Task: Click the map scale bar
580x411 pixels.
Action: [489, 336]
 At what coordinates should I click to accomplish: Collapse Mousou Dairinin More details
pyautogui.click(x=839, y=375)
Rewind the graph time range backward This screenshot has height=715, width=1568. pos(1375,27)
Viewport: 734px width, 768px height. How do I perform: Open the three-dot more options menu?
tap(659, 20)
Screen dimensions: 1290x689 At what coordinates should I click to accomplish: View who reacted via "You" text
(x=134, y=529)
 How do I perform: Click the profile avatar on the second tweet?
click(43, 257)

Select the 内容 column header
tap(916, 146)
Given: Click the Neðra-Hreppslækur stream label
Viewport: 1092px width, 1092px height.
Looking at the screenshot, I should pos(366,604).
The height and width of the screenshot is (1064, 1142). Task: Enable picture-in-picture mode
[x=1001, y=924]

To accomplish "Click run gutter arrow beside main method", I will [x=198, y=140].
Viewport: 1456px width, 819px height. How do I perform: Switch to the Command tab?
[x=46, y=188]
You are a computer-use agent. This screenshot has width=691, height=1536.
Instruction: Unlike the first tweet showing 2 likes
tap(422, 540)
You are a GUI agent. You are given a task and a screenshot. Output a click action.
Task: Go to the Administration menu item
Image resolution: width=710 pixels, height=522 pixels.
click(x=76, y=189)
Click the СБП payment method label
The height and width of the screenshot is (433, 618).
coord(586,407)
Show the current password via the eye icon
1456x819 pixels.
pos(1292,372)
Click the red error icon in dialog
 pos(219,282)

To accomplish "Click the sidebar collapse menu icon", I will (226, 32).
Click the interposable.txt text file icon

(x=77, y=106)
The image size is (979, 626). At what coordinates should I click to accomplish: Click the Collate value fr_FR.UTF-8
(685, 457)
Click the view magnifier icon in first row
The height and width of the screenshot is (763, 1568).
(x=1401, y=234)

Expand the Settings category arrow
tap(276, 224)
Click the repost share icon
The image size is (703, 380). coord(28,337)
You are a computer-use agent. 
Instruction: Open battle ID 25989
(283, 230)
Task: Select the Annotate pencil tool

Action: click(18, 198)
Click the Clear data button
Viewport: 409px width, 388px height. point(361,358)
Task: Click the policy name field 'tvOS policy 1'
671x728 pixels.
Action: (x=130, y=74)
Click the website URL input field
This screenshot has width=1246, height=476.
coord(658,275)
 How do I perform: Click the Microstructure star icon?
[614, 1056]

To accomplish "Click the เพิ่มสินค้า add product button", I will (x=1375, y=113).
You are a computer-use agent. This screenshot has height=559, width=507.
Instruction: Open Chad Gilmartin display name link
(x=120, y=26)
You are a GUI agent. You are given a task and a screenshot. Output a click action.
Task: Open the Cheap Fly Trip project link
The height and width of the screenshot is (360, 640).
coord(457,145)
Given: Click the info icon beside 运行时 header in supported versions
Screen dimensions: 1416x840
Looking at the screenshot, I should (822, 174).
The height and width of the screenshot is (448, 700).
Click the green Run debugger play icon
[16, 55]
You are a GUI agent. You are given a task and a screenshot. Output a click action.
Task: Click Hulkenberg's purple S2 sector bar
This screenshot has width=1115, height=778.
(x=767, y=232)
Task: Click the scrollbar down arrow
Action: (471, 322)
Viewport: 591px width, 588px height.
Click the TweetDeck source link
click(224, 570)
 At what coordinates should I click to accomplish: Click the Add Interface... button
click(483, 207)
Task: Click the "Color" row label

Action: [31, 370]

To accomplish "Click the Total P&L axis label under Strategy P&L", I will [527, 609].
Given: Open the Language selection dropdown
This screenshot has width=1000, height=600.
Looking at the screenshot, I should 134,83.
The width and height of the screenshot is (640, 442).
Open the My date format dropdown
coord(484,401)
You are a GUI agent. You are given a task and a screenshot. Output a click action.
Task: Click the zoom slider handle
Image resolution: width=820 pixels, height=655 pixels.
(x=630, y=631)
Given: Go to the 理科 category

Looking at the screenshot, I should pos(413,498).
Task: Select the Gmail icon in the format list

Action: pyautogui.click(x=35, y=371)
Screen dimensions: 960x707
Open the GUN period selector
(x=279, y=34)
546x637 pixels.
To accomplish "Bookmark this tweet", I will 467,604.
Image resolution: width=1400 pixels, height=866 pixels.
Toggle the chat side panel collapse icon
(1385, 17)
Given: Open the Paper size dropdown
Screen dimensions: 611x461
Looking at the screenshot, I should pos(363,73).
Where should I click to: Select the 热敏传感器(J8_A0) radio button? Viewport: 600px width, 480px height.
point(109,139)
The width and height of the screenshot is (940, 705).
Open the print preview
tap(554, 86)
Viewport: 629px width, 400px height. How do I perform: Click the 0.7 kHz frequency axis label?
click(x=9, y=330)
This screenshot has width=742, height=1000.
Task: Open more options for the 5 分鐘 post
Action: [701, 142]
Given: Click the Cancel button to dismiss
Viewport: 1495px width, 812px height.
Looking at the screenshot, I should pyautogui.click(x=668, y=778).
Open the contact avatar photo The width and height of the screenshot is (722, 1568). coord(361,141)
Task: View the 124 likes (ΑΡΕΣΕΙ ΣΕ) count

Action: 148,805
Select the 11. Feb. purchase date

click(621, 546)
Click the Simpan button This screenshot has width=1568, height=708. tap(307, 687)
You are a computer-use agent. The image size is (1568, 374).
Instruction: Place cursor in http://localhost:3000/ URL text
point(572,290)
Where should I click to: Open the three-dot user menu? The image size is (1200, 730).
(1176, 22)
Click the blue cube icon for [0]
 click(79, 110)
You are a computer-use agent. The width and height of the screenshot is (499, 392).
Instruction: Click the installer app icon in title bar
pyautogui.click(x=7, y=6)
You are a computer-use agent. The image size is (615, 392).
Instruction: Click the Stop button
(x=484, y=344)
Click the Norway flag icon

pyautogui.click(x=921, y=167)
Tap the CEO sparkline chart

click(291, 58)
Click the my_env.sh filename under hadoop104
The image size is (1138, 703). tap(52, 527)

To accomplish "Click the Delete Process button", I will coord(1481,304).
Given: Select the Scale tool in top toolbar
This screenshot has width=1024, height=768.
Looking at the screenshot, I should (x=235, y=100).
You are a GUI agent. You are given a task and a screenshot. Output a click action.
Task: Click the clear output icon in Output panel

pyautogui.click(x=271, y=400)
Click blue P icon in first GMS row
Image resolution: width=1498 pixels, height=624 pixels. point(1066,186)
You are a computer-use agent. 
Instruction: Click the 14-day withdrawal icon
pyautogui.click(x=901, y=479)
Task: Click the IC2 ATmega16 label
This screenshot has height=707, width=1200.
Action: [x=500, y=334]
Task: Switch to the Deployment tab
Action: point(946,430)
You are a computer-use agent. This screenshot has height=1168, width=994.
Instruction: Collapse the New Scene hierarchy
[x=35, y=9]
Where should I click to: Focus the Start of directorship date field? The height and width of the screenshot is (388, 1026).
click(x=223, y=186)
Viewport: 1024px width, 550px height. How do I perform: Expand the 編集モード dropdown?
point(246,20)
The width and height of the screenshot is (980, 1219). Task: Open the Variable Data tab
※
### Brief
Extract every line of the entries from the first one up to and including the line containing "The image size is (703, 380). coord(28,337)", and reproduce them verbatim.

### Written response
Task: Click the map scale bar
580x411 pixels.
Action: [489, 336]
 At what coordinates should I click to accomplish: Collapse Mousou Dairinin More details
pyautogui.click(x=839, y=375)
Rewind the graph time range backward This screenshot has height=715, width=1568. pos(1375,27)
Viewport: 734px width, 768px height. How do I perform: Open the three-dot more options menu?
tap(659, 20)
Screen dimensions: 1290x689 At what coordinates should I click to accomplish: View who reacted via "You" text
(x=134, y=529)
 How do I perform: Click the profile avatar on the second tweet?
click(43, 257)

Select the 内容 column header
tap(916, 146)
Given: Click the Neðra-Hreppslækur stream label
Viewport: 1092px width, 1092px height.
Looking at the screenshot, I should pos(366,604).
The height and width of the screenshot is (1064, 1142). Task: Enable picture-in-picture mode
[x=1001, y=924]

To accomplish "Click run gutter arrow beside main method", I will [x=198, y=140].
Viewport: 1456px width, 819px height. How do I perform: Switch to the Command tab?
[x=46, y=188]
You are a computer-use agent. This screenshot has width=691, height=1536.
Instruction: Unlike the first tweet showing 2 likes
tap(422, 540)
You are a GUI agent. You are given a task and a screenshot. Output a click action.
Task: Go to the Administration menu item
Image resolution: width=710 pixels, height=522 pixels.
click(x=76, y=189)
Click the СБП payment method label
The height and width of the screenshot is (433, 618).
coord(586,407)
Show the current password via the eye icon
1456x819 pixels.
pos(1292,372)
Click the red error icon in dialog
 pos(219,282)

To accomplish "Click the sidebar collapse menu icon", I will (226, 32).
Click the interposable.txt text file icon

(x=77, y=106)
The image size is (979, 626). At what coordinates should I click to accomplish: Click the Collate value fr_FR.UTF-8
(685, 457)
Click the view magnifier icon in first row
The height and width of the screenshot is (763, 1568).
(x=1401, y=234)

Expand the Settings category arrow
tap(276, 224)
Click the repost share icon
The image size is (703, 380). coord(28,337)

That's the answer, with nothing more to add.